* Task requirements *
Give again, unaltered, the lines of the listing below that run from the line having "Image resolution: width=1449" through the line having "Given: Like Роман".

════════

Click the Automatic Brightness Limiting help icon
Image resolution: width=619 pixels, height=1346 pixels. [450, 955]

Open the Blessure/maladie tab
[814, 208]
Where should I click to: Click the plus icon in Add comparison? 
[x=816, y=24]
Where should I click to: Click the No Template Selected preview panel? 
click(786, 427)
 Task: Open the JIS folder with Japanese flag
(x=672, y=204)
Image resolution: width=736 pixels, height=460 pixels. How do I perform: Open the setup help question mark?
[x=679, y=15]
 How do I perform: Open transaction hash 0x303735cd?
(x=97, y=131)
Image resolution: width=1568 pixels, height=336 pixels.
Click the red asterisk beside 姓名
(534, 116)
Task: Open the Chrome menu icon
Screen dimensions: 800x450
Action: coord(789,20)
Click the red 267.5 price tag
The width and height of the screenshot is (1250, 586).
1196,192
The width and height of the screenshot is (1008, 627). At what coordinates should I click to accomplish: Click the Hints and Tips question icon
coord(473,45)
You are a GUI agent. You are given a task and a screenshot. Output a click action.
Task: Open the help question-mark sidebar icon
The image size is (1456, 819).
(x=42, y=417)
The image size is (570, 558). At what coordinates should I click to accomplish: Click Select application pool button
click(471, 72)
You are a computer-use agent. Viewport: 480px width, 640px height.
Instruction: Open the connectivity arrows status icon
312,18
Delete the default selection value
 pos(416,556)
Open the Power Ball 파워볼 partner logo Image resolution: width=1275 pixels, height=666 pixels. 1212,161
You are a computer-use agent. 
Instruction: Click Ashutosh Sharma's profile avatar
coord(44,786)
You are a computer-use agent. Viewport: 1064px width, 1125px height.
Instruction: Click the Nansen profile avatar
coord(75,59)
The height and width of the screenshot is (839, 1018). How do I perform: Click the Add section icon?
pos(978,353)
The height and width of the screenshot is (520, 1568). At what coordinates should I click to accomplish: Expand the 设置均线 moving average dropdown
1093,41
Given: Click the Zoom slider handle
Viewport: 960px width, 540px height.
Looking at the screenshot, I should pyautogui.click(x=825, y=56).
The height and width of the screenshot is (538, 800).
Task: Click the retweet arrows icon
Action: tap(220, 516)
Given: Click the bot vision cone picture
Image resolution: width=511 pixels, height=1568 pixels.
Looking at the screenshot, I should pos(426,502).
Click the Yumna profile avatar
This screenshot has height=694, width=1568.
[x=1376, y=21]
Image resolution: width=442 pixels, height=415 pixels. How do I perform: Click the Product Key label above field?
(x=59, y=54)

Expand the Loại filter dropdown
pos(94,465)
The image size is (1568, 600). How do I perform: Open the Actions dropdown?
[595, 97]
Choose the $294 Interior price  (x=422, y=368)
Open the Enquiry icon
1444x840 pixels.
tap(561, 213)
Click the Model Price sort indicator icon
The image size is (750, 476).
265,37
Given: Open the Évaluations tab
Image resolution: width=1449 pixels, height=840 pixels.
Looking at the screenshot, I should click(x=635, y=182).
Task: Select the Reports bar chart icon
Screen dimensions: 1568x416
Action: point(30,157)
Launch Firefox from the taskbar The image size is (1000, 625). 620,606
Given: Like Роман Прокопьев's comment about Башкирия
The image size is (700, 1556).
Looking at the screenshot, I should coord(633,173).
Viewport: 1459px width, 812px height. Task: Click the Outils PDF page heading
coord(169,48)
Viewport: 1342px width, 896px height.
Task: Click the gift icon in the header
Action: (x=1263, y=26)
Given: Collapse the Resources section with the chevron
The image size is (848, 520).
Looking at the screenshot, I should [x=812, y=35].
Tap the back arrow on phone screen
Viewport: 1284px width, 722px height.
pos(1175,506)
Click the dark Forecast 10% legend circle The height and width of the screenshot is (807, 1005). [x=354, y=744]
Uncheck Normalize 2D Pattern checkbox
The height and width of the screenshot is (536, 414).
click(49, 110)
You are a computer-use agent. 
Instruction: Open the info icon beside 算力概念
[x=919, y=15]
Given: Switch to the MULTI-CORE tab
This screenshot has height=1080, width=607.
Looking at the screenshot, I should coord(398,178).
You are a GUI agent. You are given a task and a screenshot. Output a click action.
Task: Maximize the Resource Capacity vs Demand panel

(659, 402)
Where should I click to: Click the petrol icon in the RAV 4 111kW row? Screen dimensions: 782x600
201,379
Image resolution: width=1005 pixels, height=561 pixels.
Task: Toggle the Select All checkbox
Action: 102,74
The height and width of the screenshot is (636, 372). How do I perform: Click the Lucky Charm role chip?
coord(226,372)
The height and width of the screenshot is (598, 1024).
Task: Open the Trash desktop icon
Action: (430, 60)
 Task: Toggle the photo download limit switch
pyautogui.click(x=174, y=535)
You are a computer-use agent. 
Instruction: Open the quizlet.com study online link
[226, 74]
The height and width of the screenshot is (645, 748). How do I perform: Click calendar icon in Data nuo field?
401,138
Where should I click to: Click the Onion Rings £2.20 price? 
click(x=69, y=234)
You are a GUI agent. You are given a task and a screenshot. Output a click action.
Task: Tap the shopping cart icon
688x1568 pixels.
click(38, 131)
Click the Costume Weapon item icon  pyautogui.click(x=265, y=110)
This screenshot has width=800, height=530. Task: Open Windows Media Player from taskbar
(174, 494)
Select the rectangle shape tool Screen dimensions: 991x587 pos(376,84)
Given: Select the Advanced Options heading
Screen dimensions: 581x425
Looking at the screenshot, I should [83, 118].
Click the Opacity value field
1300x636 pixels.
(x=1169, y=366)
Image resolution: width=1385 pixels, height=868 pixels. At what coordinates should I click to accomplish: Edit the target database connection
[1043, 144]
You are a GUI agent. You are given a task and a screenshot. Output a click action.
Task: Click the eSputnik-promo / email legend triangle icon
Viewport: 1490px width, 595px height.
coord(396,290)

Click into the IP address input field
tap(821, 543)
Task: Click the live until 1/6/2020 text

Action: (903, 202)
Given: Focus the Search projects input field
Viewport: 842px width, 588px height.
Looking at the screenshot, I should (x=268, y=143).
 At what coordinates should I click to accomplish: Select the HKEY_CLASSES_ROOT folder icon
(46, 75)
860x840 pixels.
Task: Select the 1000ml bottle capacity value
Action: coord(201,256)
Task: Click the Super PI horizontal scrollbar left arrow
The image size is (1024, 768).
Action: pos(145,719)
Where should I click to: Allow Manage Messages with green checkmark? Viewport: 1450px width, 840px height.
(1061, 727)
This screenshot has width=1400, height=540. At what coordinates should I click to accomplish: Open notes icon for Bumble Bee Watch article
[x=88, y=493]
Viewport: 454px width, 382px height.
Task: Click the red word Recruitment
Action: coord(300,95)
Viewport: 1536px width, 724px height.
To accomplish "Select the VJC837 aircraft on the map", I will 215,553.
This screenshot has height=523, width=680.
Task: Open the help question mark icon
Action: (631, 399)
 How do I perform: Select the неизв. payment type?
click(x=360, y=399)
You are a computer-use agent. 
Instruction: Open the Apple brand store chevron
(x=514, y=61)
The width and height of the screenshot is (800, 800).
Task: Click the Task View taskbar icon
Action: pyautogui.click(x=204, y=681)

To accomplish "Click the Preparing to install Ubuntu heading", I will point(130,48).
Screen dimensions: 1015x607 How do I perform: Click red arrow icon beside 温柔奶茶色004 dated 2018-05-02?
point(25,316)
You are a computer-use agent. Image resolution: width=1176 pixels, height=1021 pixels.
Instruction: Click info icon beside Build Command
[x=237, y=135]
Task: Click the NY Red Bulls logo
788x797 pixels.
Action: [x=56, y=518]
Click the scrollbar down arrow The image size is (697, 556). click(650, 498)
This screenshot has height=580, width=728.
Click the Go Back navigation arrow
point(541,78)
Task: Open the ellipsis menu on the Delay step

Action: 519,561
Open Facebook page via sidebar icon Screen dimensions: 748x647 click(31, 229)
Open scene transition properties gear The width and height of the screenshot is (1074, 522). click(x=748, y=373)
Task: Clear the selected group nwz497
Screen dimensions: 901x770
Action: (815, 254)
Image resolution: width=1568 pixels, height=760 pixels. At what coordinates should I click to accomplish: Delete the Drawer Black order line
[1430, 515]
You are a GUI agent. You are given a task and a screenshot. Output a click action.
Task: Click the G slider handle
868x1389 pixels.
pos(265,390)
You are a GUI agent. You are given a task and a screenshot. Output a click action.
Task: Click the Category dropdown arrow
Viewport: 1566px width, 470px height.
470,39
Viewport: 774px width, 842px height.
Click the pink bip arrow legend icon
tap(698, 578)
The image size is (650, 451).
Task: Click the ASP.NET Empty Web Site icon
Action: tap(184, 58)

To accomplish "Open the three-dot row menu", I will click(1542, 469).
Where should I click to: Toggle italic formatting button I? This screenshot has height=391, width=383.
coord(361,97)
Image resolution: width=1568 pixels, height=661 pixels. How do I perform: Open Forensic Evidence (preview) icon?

════════

* Reply to the exercise *
Image resolution: width=1449 pixels, height=840 pixels.
Looking at the screenshot, I should click(x=635, y=182).
Task: Select the Reports bar chart icon
Screen dimensions: 1568x416
Action: point(30,157)
Launch Firefox from the taskbar The image size is (1000, 625). 620,606
Given: Like Роман Прокопьев's comment about Башкирия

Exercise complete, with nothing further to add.